Work to be completed:
Return the full text on whether physicians may bill for preliminary reports drafted by technologists, word for word.

Text block:
On the one hand, a strong argument can be made that there is not anything improper or inappropriate in situations such as this. If the physician has reviewed either stills or video, a physician interpretation has occurred. By reviewing the stills or video, there is arguably no "interposition" of another person between the physician and the study being interpreted. Even if a physician reviews and signs a draft report prepared by a technologist in a case such as this, the physician is necessarily making the draft report his or her "own" by reviewing it. To the extent that a physician rarely deviates from a draft report, that fact may only suggest that the preliminary report is being prepared in a competent fashion.


With all this said, however, we have to understand that a contrary argument can be made. A suspicious or skeptical person reviewing this kind of fact patten might conclude that, where few or no changes are ever made to preliminary reports by the interpreting physician, the "preliminary" report is effectively the "real" interpretation. Accordingly, the argument might be made that a physician interpretation did not occur and may not be billed.

This is not a hypothetical issue. There have been a number of cases that have rested on allegations just like these. Several cases raising these issues are pending even as this article is written. In the face of this kind of information, the temptation for some technologists who provide preliminary reports that may not, in fact, be "preliminary" is to try and convince themselves that they need not be concerned. As one technologist told me recently, "I'm not submitting a false claim, after all, right?"

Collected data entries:
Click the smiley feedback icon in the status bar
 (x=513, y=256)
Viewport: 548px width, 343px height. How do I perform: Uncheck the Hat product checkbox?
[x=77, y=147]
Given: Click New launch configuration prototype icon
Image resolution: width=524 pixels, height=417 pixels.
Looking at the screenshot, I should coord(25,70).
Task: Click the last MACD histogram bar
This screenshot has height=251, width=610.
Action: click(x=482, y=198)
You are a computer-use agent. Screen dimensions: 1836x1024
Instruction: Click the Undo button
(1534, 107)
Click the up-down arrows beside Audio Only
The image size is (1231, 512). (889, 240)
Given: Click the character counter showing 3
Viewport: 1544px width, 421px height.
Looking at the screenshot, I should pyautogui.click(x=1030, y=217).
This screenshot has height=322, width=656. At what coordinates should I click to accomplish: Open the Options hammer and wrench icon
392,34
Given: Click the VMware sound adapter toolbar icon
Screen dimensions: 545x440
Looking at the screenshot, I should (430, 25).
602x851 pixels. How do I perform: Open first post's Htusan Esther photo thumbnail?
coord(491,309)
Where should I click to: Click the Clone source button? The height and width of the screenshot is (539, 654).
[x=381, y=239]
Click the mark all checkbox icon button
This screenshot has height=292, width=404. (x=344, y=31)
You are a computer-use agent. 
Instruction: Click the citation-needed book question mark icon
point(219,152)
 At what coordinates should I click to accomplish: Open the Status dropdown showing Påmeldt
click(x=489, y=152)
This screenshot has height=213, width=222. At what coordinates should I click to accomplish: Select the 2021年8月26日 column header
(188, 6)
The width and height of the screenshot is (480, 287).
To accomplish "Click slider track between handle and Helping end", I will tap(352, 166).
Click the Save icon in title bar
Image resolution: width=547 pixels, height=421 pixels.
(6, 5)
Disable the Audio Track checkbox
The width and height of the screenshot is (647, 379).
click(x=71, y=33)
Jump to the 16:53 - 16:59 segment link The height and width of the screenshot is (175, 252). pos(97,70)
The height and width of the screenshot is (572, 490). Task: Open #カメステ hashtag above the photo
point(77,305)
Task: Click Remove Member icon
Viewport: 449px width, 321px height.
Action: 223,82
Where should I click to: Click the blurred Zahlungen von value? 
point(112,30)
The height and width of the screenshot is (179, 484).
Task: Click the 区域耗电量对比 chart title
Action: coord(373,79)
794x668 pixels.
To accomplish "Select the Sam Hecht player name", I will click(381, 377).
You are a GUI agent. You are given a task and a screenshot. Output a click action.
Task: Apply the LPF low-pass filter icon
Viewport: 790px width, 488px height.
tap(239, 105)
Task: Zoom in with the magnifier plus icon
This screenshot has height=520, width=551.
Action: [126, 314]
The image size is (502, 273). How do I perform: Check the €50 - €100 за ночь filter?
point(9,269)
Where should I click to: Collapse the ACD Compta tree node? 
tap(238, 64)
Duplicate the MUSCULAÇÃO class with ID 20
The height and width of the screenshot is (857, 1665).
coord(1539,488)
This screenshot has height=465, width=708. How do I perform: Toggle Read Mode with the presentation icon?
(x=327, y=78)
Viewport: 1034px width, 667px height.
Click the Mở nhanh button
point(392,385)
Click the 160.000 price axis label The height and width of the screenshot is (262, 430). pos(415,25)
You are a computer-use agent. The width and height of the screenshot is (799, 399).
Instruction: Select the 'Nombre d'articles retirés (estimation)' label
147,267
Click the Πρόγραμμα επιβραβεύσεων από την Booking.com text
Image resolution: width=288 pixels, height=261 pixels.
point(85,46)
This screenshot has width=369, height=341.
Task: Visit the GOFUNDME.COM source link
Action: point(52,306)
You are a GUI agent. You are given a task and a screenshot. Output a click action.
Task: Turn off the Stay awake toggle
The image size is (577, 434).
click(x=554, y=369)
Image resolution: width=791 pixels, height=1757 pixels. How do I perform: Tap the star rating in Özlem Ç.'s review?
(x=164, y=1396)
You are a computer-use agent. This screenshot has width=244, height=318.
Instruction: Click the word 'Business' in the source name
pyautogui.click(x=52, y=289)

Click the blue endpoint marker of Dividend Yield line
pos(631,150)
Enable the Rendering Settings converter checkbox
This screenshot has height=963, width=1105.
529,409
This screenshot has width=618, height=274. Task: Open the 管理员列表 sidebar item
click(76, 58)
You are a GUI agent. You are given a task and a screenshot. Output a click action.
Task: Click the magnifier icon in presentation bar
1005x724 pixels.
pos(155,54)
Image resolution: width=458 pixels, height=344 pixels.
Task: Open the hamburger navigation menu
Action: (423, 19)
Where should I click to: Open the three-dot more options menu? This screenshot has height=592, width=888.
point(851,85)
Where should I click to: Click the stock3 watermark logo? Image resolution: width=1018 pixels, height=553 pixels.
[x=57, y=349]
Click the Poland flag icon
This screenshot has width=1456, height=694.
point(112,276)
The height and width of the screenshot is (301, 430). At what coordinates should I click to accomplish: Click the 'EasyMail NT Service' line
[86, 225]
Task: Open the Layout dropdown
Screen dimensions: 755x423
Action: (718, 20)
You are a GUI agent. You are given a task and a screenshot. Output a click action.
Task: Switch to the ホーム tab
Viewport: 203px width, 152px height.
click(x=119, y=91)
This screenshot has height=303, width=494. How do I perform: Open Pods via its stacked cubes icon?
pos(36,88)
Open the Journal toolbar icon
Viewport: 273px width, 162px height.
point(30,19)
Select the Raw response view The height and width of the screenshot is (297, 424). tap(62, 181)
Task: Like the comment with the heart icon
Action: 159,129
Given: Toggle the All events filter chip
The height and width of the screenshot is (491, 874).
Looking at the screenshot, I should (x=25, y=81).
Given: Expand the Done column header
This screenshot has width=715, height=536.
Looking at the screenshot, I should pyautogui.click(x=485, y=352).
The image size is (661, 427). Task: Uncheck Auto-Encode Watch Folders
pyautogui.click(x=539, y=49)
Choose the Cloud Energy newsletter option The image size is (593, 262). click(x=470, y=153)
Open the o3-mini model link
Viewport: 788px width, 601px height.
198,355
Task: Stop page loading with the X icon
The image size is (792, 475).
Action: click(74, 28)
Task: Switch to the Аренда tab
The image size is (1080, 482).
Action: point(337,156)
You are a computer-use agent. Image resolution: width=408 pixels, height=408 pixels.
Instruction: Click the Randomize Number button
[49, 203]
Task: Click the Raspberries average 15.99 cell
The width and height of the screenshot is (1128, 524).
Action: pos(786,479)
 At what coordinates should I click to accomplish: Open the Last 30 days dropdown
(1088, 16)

Answer to this exercise:
On the one hand, a strong argument can be made that there is not anything improper or inappropriate in situations such as this. If the physician has reviewed either stills or video, a physician interpretation has occurred. By reviewing the stills or video, there is arguably no "interposition" of another person between the physician and the study being interpreted. Even if a physician reviews and signs a draft report prepared by a technologist in a case such as this, the physician is necessarily making the draft report his or her "own" by reviewing it. To the extent that a physician rarely deviates from a draft report, that fact may only suggest that the preliminary report is being prepared in a competent fashion.


With all this said, however, we have to understand that a contrary argument can be made. A suspicious or skeptical person reviewing this kind of fact patten might conclude that, where few or no changes are ever made to preliminary reports by the interpreting physician, the "preliminary" report is effectively the "real" interpretation. Accordingly, the argument might be made that a physician interpretation did not occur and may not be billed.

This is not a hypothetical issue. There have been a number of cases that have rested on allegations just like these. Several cases raising these issues are pending even as this article is written. In the face of this kind of information, the temptation for some technologists who provide preliminary reports that may not, in fact, be "preliminary" is to try and convince themselves that they need not be concerned. As one technologist told me recently, "I'm not submitting a false claim, after all, right?"